• _Consegna scritta A_: Cita testualmente le righe delle voci di dati, cominciando da quella che contiene "The width and height of the screenshot is (797, 436)." e fermandoti dopo quella che contiene "(x=1368, y=72)".

• _Brano da leggere_:
Incappucciati, black bloc, casseurs e comunque giovani indegni e criminali hanno fronteggiato la polizia - in Place de la Rèpublique dove ancora si piangono i defunti del Bataclan e dei bistrot di quel quartiere - lanciando i lumini funebri come fossero petardi. Scagliando i fiori del ricordo, insieme ai loro vasi, contro le forze dell’ordine. Tirando di tutto e anche le scarpe (comprese quelle del Papa appena portate nel sacrario da un cardinale brasiliano?), pur di sfogare la loro follia nichilista e il loro delirio contro il sacrosanto divieto di manifestare ordinato dalle autorità nelle giornate del summit mondiale sul clima.
I sassi piccoli ma sentimentalmente pesanti, su cui gli amici delle vittime hanno scritto nei giorni scorsi con il pennarello i propri singhiozzi e la voglia di non arrendersi all’orrore, sono diventati pietre normali con cui fare male al nemico. I bicchieri di vetro con dentro le foto delle vittime sono volati come fossero proiettili verso chiunque, compresi altri manifestanti no global, provasse ad arginare lo sconcio.
Come insegna Ugo Foscolo, nei “Sepolcri”, un popolo che non conserva il culto dei morti tra i suoi valori più preziosi non merita di esistere. Gli incappucciati di Place de la Rèpublique non appartengono a nessun popolo e a nessuna civiltà, se non forse a quella barbara di chi ha trucidato per la prima volta i ragazzi di Parigi idealmente ri-uccisi ieri.

• _Consegna scritta B_:
Rispondi a queste domande sul brano da leggere:
(i) Che cosa lanciavano gli incappucciati come fossero petardi?
(ii) Che cosa c'era dentro i bicchieri di vetro scagliati contro chiunque?
(iii) In quale opera di Ugo Foscolo si trova l'insegnamento citato?

[Voci di dati]
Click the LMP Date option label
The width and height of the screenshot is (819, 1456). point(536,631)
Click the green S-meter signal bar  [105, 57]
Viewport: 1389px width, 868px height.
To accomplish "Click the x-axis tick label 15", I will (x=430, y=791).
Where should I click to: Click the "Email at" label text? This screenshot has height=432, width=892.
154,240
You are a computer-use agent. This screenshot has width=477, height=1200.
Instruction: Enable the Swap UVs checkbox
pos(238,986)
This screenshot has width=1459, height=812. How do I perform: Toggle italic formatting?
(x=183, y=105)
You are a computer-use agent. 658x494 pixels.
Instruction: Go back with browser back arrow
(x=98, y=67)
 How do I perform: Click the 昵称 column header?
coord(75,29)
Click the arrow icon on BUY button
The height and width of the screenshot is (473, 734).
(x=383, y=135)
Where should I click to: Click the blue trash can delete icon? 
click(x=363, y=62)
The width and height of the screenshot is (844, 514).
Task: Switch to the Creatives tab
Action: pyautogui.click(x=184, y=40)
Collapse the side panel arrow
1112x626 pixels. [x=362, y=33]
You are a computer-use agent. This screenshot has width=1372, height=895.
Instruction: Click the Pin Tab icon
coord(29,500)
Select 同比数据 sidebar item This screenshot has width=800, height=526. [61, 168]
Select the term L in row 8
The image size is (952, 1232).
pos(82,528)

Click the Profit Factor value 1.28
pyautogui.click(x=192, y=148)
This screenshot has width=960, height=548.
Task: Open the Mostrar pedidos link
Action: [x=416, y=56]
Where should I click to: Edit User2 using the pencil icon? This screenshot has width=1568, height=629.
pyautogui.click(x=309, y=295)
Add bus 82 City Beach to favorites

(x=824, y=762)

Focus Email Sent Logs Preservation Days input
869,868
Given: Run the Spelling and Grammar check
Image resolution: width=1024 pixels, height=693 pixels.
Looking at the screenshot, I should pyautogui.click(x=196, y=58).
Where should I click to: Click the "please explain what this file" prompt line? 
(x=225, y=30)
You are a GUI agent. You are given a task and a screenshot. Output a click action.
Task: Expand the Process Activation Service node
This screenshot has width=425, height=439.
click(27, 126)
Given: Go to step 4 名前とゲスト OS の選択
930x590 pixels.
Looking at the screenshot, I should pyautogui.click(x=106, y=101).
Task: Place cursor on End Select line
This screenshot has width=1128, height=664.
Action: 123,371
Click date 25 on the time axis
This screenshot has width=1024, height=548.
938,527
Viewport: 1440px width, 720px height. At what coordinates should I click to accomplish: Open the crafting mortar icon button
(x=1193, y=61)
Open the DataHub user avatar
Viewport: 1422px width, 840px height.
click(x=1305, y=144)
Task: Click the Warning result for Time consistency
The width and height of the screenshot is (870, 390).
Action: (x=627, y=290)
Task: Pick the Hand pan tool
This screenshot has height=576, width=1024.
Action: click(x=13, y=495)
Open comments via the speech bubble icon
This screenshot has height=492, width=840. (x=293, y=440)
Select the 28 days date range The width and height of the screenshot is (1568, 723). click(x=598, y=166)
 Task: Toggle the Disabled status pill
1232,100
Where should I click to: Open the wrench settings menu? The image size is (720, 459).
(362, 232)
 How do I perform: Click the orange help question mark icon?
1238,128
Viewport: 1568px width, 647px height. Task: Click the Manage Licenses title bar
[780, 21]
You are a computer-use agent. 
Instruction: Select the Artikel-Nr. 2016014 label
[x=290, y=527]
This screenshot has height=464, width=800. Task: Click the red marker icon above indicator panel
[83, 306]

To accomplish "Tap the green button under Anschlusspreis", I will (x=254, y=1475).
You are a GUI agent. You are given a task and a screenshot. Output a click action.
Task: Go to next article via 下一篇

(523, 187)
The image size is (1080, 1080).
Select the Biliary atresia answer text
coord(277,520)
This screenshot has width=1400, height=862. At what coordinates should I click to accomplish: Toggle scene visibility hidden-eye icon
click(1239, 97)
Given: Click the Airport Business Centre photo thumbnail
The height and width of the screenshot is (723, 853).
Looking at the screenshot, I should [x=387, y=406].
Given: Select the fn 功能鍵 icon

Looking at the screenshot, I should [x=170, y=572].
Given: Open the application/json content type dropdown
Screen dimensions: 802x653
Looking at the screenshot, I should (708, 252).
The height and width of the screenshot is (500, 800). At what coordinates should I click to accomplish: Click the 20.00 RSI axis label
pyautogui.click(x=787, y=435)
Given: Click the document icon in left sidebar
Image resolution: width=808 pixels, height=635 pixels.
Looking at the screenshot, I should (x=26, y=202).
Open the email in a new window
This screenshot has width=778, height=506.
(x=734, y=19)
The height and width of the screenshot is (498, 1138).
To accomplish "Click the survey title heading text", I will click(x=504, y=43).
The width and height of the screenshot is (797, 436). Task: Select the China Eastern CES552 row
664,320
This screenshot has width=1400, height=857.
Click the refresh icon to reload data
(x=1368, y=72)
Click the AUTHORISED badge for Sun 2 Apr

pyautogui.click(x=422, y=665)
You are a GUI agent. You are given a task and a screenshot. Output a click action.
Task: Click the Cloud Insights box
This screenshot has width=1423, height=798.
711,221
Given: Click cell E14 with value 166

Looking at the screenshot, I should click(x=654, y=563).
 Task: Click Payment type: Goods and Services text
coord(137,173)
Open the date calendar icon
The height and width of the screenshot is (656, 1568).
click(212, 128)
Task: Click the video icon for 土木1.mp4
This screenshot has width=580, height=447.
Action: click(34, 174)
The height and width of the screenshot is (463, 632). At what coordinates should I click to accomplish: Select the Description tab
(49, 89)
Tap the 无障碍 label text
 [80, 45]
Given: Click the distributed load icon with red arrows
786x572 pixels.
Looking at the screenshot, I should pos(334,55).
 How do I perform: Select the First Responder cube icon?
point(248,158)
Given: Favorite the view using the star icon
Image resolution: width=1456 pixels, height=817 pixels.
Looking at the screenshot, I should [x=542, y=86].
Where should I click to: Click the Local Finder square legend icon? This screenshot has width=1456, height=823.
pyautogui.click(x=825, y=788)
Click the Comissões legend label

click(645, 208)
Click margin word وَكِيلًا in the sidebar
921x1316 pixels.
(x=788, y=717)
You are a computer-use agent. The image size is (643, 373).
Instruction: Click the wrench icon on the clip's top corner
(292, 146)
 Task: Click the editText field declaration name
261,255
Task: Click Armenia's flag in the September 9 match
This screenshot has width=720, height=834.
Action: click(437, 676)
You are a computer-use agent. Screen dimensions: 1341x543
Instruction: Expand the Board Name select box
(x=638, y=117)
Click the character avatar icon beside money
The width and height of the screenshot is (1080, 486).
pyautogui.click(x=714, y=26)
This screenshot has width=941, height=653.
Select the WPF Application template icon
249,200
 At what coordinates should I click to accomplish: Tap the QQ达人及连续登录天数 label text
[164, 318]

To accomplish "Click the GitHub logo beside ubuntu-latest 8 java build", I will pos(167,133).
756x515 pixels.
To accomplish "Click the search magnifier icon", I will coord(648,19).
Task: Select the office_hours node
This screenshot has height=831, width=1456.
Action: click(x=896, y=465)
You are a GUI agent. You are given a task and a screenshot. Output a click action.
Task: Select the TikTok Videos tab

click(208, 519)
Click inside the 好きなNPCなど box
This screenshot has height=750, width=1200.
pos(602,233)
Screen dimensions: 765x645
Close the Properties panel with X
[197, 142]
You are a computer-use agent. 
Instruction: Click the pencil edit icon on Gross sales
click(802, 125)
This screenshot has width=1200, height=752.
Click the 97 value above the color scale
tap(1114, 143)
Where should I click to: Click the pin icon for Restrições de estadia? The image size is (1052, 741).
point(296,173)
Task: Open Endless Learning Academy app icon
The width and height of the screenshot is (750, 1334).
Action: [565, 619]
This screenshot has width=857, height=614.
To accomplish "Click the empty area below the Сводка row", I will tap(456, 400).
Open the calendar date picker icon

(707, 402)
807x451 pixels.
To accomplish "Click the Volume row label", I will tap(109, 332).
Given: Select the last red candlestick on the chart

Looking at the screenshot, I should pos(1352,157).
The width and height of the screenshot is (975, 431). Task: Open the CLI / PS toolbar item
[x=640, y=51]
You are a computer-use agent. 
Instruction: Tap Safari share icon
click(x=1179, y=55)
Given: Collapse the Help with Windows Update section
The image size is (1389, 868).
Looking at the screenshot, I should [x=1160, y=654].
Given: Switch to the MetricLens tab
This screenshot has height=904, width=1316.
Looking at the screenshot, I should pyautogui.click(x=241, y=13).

• _Risultato finale A_:
The width and height of the screenshot is (797, 436). Task: Select the China Eastern CES552 row
664,320
This screenshot has width=1400, height=857.
Click the refresh icon to reload data
(x=1368, y=72)

• _Risultato finale B_:
(i) I lumini funebri.
(ii) Le foto delle vittime.
(iii) Nei "Sepolcri".